5 μg/mL were considered to be resistant to tetracycline, levofloxacin, metronidazole, Selleck Rucaparib clarithromycin, and amoxicillin, respectively [30]. The primary outcome variables were the rates of eradication, adverse events, and compliance. Eradication rates were evaluated by ITT and PP analyses. ITT analysis included all randomized patients who had taken at least one dose of study medication. Patients whose infection status was unknown following treatment were considered treatment failures for the purposes of ITT analysis. The PP analysis excluded the patients with unknown
H. pylori status following therapy and those with major protocol violations. A total of 24 patients received the esomeprazole, bismuth, tetracycline, and levofloxacin quadruple
therapy as a rescue treatment of sequential www.selleckchem.com/products/Fulvestrant.html therapy for H. pylori infection.

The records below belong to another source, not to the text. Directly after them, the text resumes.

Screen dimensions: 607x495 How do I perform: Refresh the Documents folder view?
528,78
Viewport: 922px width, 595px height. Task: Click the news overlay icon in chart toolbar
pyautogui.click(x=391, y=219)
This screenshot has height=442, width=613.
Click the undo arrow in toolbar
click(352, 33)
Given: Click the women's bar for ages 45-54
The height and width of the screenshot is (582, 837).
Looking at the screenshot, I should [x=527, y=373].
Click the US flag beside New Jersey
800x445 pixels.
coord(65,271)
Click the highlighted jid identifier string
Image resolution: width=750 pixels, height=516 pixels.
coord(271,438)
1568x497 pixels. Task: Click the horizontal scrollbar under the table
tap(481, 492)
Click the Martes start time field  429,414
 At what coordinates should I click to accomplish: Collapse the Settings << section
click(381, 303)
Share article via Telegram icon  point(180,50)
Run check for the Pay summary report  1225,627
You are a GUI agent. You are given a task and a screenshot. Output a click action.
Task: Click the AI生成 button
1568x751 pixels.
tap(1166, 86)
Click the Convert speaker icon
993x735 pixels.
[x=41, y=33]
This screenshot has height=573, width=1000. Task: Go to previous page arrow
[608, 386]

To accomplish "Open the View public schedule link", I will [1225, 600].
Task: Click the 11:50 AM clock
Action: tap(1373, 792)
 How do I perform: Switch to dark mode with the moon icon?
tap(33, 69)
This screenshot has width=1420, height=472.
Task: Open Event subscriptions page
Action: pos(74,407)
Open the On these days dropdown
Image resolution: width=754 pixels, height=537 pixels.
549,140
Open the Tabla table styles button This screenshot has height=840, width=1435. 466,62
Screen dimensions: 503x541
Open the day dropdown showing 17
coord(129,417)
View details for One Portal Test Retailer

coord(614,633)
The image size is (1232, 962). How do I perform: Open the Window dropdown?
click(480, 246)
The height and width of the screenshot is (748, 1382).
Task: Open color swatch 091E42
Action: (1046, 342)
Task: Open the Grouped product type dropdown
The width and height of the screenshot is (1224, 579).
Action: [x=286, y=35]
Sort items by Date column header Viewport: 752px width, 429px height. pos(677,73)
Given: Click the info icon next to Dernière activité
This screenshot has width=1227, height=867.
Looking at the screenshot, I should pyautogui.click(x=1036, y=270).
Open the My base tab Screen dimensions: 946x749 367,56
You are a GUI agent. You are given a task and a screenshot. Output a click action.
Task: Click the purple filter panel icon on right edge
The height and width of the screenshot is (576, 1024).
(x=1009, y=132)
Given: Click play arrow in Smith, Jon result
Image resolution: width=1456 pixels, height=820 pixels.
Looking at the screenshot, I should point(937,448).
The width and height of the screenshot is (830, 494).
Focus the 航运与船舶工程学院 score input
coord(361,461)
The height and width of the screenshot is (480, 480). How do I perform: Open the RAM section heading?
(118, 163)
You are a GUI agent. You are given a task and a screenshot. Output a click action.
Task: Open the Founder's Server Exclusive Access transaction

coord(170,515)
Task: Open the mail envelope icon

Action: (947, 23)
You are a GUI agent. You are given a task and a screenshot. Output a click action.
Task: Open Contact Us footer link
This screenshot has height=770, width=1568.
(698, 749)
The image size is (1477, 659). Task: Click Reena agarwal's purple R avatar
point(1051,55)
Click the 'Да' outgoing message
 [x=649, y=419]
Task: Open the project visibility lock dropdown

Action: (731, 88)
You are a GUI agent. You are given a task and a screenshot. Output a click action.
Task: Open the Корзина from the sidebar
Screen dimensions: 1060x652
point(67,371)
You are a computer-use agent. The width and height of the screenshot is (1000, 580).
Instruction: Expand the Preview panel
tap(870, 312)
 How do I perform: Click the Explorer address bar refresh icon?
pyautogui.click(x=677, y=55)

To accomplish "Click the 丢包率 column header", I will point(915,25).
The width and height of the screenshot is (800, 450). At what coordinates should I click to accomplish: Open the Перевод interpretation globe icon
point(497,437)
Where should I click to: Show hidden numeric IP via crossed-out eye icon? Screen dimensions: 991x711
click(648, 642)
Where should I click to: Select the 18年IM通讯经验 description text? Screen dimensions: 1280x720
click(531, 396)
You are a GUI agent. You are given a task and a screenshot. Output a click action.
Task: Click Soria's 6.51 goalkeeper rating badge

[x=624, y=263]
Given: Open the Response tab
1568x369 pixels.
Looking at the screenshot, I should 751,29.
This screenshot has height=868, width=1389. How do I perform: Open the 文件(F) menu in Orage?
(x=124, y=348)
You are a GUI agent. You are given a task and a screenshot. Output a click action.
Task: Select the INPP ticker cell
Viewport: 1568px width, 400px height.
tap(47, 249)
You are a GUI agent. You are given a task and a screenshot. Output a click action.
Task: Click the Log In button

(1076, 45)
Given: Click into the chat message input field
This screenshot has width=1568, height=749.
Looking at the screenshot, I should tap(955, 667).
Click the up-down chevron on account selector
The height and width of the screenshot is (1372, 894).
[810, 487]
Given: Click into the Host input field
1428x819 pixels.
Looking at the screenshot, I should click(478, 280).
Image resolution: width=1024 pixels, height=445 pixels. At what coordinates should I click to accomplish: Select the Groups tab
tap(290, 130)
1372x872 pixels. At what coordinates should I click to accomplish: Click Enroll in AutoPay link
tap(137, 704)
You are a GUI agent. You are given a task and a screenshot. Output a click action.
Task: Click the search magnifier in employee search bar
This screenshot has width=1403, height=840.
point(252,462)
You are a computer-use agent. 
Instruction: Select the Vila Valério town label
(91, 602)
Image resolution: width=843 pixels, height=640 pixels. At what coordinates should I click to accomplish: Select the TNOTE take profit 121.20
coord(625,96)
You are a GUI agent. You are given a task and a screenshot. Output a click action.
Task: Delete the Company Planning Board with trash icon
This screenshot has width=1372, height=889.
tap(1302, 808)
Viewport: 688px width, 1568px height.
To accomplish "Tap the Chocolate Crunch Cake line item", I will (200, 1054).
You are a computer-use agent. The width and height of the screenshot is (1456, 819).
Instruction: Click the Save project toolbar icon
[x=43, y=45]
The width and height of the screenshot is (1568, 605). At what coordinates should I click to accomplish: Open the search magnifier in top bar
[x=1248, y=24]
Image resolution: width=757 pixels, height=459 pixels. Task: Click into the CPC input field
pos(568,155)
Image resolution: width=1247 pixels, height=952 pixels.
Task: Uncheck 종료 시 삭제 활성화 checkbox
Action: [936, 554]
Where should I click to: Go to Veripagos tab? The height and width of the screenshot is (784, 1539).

The persistent presence of H. pylori infection after sequential therapy was diagnosed by a positive result of 13C urea breath test in 17 patients and by endoscopic examinations in seven patients. Data regarding the clinical characteristics of these patients are summarized in Table 1. The mean age of the patients was 56.4 ± 10.6 years. Indications for eradication therapy included gastritis (n = 5), gastric ulcer (n = 8), duodenal ulcer (n = 9), or both (n = 2). The H. pylori culture was performed in seven patients, and successful culture was achieved in five patients (71.4%). The frequencies of H. pylori resistance to tetracycline, levofloxacin, amoxicillin, clarithromycin, and metronidazole were 0, 0, 0, 80, and 100%, respectively (Table 1). All (100%) patients complied well with the eradication therapy and took more than 90% of the assigned tablets. 17-DMAG (Alvespimycin) HCl Additionally, all of them received complete follow-up and were included for PP analysis of eradication therapy. The eradication rates according to ITT and PP analyses were both 95.8% (23/24; 95% confidence interval, 87.8–103.8%). All the patients received
at least one dose of eradication medication and were included in the adverse event analysis. In total, 25.0% of the patients (6 of 24) reported at least one adverse event during eradication therapy. Table 2 displays the adverse events of the rescue therapy. The adverse events included abdominal pain (5.9%), diarrhea (5.9%), dizziness (5.9%), taste perversion (5.9%), headache (5.9%), nausea (5.9%), vomiting (5.9%), and skin rash (5.9%). However, all the side effects were mild in severity. None of the patients stopped the anti-H. pylori medication because of adverse events, and the compliance rate was 100% (24 of 24). In the current study, we conducted the first trial to assess the efficacy of a 10-day quadruple therapy (esomeprazole, tripotassium dicitrato bismuthate, tetracycline, and levofloxacin) in second-line treatment for H. pylori infection after failure of sequential therapy.